Despite their appropriate use in some cases, tariffs do have problems. First, they are usually a day late and a dollar short. U.S. law holds that domestic producers have to demonstrate material harm before they seek relief, even if another country systemically distorts the market with government subsidies. But by then, the horse is usually already out of the barn, with mercantilist competitors having decimated U.S. production, making it hard for domestic manufacturers ever to revive, even behind a tariff wall. This appears to be the case with solar panels, since most U.S. producers are bankrupt. Second, tariffs can do more harm than good if they are imposed on key capital goods, including IT products. It’s one thing to impose tariffs on final consumer goods, where the end result is higher prices for consumers. It’s quite another to impose tariffs on such things as machine tools, semiconductors, and computers, where the end result will be fewer purchases by businesses and consumers of key productivity-enabling technologies.

The most important downside is that tariff battles might distract policymakers from the trade war. It would be a mistake if the administration’s policy vis-à-vis China were to be only a whack-a-mole response to the myriad injustices the Chinese government perpetrates. We need to focus on containing and rolling back the entire Chinese mercantilist apparatus, especially state subsidies and unfair technology acquisition. It appears that the Trump administration may be moving in that direction, with a new strategic approach to Chinese trade. This effort, however, will enjoy higher odds of success if the administration enlists its free-trading allies, particularly in Europe, to join together in the fight against mercantilism.
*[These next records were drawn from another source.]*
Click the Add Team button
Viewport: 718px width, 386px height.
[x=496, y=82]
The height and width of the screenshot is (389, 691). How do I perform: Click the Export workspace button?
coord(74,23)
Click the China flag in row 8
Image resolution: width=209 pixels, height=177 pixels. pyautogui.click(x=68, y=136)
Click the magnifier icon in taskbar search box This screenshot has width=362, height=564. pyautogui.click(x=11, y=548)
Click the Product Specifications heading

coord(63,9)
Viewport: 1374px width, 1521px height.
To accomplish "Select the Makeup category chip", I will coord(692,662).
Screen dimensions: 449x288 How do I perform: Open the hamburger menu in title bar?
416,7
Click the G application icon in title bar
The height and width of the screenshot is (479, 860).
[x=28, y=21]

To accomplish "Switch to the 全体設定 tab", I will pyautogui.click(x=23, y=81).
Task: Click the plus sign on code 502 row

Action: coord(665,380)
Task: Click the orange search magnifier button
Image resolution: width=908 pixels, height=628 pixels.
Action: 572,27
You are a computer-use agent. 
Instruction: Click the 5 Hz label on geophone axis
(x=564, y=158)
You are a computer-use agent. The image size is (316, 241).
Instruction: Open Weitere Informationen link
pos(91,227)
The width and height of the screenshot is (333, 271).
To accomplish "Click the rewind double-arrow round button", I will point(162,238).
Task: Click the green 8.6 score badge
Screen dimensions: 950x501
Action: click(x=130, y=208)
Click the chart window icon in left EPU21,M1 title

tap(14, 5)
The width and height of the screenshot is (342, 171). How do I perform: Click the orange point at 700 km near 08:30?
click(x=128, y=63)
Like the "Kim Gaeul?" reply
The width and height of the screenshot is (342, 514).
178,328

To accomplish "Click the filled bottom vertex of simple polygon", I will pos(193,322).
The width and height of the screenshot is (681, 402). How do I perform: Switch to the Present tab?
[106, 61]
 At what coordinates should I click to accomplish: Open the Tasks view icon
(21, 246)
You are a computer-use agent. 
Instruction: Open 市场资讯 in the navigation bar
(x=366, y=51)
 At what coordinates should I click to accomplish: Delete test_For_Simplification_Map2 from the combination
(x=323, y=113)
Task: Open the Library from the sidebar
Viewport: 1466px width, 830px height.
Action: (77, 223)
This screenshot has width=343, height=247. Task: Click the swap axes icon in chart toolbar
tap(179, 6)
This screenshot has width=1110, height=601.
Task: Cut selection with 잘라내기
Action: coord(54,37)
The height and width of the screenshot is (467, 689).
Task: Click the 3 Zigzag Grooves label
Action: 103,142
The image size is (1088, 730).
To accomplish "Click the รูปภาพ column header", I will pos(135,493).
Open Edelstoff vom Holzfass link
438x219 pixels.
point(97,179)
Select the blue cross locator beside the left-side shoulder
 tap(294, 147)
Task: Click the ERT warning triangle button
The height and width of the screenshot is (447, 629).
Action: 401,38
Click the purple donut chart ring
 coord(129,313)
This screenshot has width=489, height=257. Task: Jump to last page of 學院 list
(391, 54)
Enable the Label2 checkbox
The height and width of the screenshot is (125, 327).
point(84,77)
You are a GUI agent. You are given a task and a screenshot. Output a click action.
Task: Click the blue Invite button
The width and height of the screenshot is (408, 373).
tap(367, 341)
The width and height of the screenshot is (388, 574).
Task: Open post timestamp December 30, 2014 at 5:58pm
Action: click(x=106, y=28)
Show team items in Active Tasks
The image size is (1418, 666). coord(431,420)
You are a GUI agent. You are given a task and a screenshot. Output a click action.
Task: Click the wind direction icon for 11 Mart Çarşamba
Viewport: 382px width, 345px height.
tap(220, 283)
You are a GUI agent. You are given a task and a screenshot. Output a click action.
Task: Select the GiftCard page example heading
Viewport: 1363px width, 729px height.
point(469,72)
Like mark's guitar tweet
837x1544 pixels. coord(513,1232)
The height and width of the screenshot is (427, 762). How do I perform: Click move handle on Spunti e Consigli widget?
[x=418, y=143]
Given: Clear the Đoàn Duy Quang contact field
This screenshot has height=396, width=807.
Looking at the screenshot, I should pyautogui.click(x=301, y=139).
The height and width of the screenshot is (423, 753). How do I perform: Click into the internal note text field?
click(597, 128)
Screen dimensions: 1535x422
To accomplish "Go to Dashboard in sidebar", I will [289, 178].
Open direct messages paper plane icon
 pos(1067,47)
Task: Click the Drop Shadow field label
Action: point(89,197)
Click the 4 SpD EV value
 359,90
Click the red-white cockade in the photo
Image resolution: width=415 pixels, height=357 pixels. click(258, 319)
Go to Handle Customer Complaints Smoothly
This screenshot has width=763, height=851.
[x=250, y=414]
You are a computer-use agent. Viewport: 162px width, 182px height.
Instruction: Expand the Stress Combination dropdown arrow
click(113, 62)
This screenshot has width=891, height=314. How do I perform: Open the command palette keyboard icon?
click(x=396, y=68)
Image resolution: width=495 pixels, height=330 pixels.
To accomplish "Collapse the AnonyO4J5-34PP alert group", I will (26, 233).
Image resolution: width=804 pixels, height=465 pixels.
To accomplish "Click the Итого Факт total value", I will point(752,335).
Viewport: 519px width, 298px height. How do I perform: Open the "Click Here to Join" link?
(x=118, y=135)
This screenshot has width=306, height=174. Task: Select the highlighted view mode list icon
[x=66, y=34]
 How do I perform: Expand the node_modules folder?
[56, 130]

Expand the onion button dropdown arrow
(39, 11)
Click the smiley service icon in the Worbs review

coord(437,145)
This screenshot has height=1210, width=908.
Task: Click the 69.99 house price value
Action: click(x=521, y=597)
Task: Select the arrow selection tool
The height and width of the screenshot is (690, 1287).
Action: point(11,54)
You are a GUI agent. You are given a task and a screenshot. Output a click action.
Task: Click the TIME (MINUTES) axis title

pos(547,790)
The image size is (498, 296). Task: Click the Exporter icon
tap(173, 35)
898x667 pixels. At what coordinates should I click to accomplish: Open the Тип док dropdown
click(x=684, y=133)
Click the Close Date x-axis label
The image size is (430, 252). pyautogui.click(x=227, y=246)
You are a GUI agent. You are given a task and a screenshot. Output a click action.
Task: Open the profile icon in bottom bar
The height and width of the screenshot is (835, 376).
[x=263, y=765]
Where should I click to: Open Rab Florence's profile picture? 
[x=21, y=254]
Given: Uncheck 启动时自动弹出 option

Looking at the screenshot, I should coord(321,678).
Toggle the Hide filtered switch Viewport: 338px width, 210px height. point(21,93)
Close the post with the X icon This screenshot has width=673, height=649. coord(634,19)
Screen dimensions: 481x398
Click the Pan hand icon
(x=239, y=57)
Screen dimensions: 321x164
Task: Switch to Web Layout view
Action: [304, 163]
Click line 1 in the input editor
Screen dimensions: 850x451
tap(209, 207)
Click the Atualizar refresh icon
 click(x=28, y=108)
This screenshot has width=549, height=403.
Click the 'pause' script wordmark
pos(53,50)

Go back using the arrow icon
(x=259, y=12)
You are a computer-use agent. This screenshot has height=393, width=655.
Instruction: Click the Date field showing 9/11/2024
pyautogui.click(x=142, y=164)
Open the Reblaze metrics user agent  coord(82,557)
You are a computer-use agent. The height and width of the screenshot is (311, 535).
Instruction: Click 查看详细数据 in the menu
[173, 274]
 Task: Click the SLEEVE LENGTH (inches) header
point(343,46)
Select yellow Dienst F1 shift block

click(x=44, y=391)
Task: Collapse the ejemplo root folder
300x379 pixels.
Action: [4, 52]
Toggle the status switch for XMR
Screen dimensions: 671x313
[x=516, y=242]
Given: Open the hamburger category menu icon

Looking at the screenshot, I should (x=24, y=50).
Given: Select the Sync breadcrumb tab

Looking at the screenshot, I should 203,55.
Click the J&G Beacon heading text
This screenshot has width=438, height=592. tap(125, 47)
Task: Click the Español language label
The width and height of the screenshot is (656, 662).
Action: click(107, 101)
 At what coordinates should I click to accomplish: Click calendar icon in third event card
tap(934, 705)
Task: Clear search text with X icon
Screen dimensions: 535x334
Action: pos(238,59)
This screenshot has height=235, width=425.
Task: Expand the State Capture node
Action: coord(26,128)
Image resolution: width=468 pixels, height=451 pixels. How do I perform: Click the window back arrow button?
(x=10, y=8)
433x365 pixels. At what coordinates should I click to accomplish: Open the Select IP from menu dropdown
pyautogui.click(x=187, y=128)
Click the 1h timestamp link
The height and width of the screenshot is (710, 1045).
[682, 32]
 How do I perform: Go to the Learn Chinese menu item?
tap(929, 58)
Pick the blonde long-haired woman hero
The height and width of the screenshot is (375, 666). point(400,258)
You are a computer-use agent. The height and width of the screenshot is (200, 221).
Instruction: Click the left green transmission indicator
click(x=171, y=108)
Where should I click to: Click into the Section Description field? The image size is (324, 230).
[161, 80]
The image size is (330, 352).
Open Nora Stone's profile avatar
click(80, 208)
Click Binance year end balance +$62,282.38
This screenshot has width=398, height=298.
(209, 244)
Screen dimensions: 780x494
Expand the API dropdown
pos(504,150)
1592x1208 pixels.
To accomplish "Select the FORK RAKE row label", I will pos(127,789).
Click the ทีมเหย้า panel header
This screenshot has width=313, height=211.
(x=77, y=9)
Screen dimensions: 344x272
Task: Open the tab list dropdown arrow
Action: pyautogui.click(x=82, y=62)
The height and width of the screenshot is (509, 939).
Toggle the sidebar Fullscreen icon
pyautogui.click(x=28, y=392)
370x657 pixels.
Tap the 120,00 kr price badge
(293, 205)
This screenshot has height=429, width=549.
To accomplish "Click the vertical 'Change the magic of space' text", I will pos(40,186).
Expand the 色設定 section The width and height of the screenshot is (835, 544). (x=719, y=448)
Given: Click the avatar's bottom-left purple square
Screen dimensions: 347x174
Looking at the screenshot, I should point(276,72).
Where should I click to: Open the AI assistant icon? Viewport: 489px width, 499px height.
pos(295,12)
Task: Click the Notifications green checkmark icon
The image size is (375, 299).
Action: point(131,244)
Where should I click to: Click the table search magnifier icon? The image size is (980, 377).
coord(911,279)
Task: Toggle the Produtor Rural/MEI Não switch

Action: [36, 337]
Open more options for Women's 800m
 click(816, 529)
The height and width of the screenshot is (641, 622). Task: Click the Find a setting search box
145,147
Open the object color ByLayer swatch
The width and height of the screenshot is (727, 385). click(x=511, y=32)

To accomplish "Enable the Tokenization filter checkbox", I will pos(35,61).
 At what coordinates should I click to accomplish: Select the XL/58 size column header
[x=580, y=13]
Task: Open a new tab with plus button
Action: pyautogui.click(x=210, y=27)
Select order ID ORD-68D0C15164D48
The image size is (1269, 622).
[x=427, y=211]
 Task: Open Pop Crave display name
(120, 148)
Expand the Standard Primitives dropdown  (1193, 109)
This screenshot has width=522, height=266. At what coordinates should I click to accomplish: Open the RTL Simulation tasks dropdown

While all these steps are useful, to believe that they alone will be enough is ostrich-like in its own way. As the Information Technology and Innovation Foundation has stressed, we will not revive American manufacturing unless Washington does much more to ensure that the U.S. has better technology and more-skilled workers. Congress needs to increase funding for key initiatives supporting the ability of manufacturing companies in the United States to compete. These include the Ex-Im Bank, the Manufacturing Extension Partnership program, the Manufacturing USA program (a program to support industry consortia for pre-competitive R&D), and manufacturing work-force-training programs. And we need to find a way to reduce the pressure from Wall Street for quick profits, which discourages U.S. manufacturers from investing for the long run.

Much depends on restoring U.S. manufacturing greatness: good jobs, especially for blue-collar workers in the heartland; stronger terms of trade, so that America can sustain a strong dollar; and, perhaps most important, a robust defense-industrial base that will keep U.S. military power ahead of the Chinese and others. While there is no guarantee America will win, one thing is sure: U.S. manufacturing will continue to shrink as a share of the economy if elites persist in ostrich-like thinking. It’s time to get our collective heads out of the sand.

– Mr. Atkinson is the president of the Information Technology and Innovation Foundation, a science and technology think tank.